EXERCISE DETAILS —
Give back an exact copy of the lines in the records below, from the line that has "Click the Learn" through the line that has "Click the ASX Code column header", and nothing besides.

Records from a data source —
···

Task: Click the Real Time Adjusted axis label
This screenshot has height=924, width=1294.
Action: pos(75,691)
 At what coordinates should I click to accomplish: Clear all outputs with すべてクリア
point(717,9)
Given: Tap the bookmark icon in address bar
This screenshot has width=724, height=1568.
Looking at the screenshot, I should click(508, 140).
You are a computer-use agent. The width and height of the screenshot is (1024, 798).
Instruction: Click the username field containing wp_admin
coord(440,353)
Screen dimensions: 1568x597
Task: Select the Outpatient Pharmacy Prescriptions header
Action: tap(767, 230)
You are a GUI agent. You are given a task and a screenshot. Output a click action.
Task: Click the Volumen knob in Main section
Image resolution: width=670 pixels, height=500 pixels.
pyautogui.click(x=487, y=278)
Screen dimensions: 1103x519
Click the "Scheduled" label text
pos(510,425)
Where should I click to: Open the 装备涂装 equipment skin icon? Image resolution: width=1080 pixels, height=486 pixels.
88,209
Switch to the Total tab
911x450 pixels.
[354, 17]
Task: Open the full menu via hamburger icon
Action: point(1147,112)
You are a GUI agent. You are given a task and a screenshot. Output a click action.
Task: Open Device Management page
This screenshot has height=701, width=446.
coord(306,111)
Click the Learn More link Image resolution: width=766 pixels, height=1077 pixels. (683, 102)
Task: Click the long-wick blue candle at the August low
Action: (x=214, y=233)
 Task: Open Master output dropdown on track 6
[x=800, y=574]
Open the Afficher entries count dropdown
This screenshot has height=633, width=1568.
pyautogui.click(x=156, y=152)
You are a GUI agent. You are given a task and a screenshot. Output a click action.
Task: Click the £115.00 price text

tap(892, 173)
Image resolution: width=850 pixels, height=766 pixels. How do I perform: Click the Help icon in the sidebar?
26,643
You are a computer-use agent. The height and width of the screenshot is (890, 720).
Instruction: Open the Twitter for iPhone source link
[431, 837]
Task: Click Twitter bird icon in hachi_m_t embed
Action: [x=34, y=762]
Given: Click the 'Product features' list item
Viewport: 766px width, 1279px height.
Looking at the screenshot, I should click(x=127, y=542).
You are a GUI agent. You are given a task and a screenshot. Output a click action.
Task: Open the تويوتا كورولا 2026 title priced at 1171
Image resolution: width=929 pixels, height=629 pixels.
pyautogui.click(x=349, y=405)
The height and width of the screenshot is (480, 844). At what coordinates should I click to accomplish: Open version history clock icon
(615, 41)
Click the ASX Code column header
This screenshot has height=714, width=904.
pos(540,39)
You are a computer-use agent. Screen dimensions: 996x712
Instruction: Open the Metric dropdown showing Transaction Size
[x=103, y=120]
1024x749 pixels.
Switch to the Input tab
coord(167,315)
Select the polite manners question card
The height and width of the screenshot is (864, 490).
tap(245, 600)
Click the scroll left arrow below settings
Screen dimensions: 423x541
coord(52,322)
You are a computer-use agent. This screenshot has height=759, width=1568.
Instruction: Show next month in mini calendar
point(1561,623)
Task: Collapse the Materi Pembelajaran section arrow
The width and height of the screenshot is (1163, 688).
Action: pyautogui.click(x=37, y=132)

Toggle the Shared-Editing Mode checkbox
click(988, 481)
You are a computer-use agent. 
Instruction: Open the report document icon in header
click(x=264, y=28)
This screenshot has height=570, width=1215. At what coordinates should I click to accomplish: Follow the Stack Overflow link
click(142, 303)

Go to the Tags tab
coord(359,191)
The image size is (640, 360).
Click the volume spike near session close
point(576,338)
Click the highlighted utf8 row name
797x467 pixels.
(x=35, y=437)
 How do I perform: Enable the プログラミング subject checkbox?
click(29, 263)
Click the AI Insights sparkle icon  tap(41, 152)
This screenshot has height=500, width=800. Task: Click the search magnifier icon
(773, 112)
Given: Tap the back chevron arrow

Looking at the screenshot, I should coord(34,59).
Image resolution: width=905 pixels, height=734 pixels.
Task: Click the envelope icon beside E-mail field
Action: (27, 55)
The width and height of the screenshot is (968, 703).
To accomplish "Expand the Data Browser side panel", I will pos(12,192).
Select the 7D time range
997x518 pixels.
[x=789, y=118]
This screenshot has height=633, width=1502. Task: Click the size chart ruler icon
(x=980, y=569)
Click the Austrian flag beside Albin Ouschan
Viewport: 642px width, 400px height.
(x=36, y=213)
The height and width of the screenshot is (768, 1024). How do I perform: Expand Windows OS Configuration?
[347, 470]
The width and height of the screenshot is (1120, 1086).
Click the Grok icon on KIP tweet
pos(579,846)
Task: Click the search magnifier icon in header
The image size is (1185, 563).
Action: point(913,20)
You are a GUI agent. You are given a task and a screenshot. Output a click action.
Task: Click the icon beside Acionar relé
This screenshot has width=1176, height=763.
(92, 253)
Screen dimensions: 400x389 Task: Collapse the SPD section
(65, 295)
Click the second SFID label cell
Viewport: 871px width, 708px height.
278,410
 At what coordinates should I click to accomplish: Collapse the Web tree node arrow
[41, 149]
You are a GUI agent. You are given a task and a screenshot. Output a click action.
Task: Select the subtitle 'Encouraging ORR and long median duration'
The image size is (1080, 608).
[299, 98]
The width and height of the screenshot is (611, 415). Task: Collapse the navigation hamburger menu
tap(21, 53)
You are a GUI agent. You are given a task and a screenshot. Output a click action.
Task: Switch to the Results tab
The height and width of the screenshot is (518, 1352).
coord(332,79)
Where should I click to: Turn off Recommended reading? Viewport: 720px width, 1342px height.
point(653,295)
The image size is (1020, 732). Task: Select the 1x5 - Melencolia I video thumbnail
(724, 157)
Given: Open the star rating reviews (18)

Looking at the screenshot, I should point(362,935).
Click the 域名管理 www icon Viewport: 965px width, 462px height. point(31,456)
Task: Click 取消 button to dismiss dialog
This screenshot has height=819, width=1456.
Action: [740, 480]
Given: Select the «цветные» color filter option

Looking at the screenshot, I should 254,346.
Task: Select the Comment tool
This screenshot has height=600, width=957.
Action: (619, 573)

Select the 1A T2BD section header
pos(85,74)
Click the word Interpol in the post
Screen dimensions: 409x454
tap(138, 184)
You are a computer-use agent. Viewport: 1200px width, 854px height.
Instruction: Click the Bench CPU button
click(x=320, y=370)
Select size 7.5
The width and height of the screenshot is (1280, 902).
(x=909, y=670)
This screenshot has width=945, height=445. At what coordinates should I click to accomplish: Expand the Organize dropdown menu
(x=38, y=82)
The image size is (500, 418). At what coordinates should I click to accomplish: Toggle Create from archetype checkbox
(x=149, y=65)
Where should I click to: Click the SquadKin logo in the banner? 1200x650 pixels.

···

ANSWER TO THE PROBLEM —
Click the Learn More link Image resolution: width=766 pixels, height=1077 pixels. (683, 102)
Task: Click the long-wick blue candle at the August low
Action: (x=214, y=233)
 Task: Open Master output dropdown on track 6
[x=800, y=574]
Open the Afficher entries count dropdown
This screenshot has height=633, width=1568.
pyautogui.click(x=156, y=152)
You are a GUI agent. You are given a task and a screenshot. Output a click action.
Task: Click the £115.00 price text

tap(892, 173)
Image resolution: width=850 pixels, height=766 pixels. How do I perform: Click the Help icon in the sidebar?
26,643
You are a computer-use agent. The height and width of the screenshot is (890, 720).
Instruction: Open the Twitter for iPhone source link
[431, 837]
Task: Click Twitter bird icon in hachi_m_t embed
Action: [x=34, y=762]
Given: Click the 'Product features' list item
Viewport: 766px width, 1279px height.
Looking at the screenshot, I should click(x=127, y=542).
You are a GUI agent. You are given a task and a screenshot. Output a click action.
Task: Open the تويوتا كورولا 2026 title priced at 1171
Image resolution: width=929 pixels, height=629 pixels.
pyautogui.click(x=349, y=405)
The height and width of the screenshot is (480, 844). At what coordinates should I click to accomplish: Open version history clock icon
(615, 41)
Click the ASX Code column header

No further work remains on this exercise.